9. December 2006 19:31
A little while ago, Long Zheng wrote a post about one of the nice little "experience" points of Windows Vista - a feature he christened "dynamic multi-dimensional scrolling", which is just a fancy way of saying that the tree view of the folders in Windows Explorer automatically scrolls so that the majority of the view isn't whitespace (go see his post for the picture/1000 words type thing).
I like it, and I agree with Long - it's not really a feature, but it does have a good, positive image on the end user's experience with Windows. I'd like to add another: the ubiquitous use of the "sorting/filtering/grouping/stacking drop down task pane from a header in Explorer's list view". (Might not be as fancy, but it's definitely a longer name than Long's.)
XP allowed you to sort items, by date, file type, whatever. You could even group on these attributes. But it was really awkward to set; a menu option buried in a sub menu on the right click. Vista's brought it front and centre, and it's a great way to slice and dice your file views.
One of the simplest yet most effective changes is to make this functionality far more discoverable by keeping the header bar visible at all times - in XP, it was only visible in details mode (which made sorting all the harder).

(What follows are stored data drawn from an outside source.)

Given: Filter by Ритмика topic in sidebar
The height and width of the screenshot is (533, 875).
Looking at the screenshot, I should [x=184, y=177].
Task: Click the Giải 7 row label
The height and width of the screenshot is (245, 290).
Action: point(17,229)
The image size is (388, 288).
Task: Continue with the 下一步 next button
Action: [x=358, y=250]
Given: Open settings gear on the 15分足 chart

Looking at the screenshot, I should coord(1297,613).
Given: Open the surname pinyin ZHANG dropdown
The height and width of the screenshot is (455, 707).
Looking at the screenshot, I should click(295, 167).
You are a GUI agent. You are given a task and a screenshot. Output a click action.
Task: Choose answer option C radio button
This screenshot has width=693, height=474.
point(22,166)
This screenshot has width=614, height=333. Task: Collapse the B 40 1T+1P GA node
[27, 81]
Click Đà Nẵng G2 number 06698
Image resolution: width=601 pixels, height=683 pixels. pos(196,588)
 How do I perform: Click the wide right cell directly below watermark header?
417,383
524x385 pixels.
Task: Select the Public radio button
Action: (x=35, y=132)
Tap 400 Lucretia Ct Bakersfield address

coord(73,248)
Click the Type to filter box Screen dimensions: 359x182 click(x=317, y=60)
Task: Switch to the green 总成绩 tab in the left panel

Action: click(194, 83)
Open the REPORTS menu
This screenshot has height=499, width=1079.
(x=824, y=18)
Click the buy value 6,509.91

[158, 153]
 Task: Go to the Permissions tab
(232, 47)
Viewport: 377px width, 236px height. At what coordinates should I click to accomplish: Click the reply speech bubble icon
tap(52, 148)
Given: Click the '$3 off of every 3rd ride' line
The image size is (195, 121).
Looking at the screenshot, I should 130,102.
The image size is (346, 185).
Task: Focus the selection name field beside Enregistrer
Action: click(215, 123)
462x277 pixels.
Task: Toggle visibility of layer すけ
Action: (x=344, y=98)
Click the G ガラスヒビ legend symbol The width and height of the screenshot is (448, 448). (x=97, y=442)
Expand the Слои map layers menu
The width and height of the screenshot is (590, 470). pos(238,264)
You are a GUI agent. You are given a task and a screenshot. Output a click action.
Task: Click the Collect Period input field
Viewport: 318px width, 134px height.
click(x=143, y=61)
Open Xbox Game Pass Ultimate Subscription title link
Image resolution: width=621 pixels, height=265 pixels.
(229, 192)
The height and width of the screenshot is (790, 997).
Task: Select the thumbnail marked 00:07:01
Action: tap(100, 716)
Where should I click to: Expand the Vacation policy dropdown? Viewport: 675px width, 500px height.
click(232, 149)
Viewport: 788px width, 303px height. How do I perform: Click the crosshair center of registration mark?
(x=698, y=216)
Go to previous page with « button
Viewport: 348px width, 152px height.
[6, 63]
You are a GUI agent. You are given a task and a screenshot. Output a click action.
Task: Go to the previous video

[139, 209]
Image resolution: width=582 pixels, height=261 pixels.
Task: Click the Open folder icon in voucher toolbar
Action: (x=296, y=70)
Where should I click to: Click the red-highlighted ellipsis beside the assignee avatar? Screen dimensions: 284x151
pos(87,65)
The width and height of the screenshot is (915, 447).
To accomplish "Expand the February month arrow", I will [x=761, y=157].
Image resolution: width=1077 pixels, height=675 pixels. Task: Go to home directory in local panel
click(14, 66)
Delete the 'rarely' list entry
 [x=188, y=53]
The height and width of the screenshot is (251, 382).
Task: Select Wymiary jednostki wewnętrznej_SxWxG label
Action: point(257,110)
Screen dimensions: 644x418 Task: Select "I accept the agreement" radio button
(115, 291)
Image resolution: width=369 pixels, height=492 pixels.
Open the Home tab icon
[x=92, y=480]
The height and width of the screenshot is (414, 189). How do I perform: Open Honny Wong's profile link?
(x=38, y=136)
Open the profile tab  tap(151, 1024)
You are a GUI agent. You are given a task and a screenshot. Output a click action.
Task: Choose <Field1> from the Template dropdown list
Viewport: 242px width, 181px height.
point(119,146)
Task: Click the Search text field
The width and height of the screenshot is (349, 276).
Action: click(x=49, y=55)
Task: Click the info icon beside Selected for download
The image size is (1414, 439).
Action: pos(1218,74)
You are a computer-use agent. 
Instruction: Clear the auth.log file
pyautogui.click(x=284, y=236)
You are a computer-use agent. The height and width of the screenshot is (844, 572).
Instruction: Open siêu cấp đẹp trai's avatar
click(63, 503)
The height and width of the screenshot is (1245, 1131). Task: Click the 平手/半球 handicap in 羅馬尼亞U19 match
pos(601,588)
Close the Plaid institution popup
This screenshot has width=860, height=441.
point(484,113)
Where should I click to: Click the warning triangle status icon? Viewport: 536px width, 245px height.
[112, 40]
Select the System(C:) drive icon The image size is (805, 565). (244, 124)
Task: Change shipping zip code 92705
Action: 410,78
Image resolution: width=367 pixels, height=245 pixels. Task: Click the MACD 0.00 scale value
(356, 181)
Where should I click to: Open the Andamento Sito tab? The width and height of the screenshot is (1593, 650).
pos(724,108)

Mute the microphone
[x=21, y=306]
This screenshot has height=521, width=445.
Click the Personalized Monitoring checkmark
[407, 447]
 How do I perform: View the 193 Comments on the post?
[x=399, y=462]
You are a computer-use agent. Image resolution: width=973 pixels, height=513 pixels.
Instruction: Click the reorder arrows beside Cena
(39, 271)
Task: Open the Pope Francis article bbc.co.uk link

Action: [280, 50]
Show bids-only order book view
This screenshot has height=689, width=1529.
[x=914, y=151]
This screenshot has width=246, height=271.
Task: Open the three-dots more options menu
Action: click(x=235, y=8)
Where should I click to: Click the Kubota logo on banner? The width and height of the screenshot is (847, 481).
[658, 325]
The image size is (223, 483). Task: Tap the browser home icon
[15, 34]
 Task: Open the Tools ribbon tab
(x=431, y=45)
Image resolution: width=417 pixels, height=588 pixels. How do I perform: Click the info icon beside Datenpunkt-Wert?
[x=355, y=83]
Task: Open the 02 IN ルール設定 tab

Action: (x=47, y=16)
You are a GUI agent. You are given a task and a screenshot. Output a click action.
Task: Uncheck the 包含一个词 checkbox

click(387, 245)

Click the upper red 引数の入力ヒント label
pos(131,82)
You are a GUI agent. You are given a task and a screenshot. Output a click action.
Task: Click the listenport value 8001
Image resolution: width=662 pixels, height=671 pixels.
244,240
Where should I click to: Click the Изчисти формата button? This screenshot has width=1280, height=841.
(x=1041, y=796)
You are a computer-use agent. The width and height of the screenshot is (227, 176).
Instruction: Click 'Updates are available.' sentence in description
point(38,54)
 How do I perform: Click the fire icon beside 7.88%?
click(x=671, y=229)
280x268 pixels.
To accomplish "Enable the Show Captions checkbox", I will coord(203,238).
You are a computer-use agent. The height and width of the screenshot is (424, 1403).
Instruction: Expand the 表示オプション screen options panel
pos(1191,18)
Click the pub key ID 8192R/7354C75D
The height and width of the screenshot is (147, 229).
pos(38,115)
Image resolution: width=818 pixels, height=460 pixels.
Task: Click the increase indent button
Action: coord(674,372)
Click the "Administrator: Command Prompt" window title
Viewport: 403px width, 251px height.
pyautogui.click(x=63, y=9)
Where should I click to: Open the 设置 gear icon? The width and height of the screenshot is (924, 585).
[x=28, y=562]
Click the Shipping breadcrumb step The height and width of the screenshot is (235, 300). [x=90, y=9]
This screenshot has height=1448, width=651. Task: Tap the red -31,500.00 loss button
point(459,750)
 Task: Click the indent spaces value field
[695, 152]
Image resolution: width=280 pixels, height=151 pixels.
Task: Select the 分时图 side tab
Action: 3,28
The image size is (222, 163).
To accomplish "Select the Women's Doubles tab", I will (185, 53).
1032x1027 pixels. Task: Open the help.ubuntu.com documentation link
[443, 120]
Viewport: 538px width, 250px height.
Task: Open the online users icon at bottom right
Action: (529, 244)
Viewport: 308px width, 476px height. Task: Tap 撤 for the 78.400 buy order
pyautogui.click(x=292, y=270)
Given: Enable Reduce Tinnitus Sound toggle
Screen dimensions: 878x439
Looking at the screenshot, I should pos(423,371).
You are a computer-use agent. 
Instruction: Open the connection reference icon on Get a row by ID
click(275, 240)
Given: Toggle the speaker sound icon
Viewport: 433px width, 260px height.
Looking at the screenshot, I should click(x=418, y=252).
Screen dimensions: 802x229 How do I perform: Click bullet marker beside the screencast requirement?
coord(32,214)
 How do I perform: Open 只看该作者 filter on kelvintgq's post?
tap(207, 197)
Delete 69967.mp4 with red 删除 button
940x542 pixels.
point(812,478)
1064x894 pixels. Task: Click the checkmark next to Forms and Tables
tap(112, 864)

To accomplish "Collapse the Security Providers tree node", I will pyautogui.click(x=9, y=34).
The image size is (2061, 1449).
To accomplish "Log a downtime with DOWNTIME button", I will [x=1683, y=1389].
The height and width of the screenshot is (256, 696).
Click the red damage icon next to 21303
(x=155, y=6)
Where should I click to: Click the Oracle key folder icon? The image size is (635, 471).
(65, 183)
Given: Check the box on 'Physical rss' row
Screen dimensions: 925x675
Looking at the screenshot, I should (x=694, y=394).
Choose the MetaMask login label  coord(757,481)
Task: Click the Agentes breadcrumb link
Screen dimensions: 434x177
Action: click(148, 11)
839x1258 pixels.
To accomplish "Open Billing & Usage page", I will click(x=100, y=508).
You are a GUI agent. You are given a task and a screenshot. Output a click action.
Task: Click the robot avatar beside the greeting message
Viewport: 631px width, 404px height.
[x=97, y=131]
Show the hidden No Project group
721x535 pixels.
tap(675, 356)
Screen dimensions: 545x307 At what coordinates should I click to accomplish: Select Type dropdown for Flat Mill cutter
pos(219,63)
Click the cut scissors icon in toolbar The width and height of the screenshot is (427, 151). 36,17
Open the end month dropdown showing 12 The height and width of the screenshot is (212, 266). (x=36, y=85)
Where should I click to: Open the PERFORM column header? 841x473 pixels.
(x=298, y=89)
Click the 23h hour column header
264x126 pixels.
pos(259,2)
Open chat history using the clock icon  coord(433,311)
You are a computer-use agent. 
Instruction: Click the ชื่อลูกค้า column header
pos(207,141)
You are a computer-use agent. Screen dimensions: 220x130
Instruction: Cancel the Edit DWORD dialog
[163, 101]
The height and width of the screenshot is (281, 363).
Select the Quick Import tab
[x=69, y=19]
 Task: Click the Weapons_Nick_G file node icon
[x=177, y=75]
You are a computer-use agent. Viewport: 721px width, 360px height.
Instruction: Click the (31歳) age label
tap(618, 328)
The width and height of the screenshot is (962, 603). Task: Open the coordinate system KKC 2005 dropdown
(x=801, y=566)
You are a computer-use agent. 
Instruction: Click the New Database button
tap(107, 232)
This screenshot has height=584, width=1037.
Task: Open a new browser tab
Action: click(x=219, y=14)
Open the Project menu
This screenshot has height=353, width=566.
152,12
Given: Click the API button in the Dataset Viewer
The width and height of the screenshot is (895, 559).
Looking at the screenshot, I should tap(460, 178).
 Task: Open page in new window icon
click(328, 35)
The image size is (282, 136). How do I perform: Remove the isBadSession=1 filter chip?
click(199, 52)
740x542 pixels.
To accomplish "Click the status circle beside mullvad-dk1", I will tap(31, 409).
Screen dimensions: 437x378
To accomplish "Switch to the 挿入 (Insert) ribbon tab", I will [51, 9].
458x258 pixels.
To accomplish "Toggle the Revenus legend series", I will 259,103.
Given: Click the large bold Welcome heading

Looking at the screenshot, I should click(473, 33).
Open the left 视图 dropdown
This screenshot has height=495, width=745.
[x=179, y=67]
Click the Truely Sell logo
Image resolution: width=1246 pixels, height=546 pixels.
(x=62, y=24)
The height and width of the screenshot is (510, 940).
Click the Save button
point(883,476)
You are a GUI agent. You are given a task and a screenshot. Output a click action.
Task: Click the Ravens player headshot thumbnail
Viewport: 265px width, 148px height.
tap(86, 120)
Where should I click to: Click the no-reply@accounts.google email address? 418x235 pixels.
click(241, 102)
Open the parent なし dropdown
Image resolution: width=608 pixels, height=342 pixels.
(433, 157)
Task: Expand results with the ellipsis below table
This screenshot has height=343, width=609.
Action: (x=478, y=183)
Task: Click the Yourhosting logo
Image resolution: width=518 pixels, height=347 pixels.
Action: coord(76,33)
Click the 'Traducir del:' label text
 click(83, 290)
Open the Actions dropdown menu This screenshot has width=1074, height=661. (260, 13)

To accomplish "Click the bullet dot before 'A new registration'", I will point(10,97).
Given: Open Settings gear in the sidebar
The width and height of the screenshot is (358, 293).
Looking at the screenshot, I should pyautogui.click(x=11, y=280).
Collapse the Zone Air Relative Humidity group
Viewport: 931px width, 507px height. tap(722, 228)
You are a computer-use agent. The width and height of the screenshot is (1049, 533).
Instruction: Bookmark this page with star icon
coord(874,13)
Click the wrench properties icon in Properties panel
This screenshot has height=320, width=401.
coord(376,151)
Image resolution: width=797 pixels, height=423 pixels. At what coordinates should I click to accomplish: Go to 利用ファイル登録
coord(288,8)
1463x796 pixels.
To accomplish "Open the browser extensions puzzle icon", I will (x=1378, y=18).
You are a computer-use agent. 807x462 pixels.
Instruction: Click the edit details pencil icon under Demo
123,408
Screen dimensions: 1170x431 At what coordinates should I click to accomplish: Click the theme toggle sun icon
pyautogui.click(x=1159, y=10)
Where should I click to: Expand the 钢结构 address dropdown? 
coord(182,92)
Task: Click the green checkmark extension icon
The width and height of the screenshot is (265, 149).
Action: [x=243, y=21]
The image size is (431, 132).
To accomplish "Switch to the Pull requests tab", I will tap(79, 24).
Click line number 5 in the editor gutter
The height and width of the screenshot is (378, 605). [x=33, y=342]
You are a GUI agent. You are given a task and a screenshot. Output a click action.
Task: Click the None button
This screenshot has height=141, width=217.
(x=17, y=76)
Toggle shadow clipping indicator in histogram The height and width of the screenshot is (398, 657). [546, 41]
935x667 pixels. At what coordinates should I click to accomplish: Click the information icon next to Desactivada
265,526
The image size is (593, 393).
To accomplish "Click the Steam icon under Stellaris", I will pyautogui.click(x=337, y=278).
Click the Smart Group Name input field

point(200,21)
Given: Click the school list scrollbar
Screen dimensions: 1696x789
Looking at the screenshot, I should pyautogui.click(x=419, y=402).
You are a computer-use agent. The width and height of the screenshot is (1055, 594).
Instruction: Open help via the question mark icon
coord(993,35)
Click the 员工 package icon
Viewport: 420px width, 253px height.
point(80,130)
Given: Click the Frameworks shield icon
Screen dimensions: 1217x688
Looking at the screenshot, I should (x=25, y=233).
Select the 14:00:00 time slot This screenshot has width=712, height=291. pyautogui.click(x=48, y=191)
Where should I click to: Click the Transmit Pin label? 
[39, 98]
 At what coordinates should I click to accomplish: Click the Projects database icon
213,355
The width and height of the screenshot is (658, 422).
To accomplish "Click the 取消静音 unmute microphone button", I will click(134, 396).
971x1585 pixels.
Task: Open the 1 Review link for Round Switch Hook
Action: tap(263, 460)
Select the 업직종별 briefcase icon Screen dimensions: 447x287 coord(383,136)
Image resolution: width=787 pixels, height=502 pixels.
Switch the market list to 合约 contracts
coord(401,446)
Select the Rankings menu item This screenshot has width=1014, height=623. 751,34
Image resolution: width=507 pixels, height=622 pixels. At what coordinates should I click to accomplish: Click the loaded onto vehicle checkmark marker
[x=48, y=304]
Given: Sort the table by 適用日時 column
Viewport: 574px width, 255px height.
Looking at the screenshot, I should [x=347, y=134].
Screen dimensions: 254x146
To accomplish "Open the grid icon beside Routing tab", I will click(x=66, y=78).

The feature set it exposes is terrific. It really augments the search functionality with filtering, sorting, grouping and stacking, but that's not my favourite bit. That would be finding it in places I wasn't expecting, the most surprising of which was the add/remove programs dialog. Once you've got more than a few applications installed, that list isn't the most friendly to work with. Being able to sort, group and filter (no stacking, but it's no big loss) all of my applications is brilliant. Looking for that application you just installed that's a pile of rubbish? Just filter the "installed on" date as today.
It just makes it so easy to get at your data.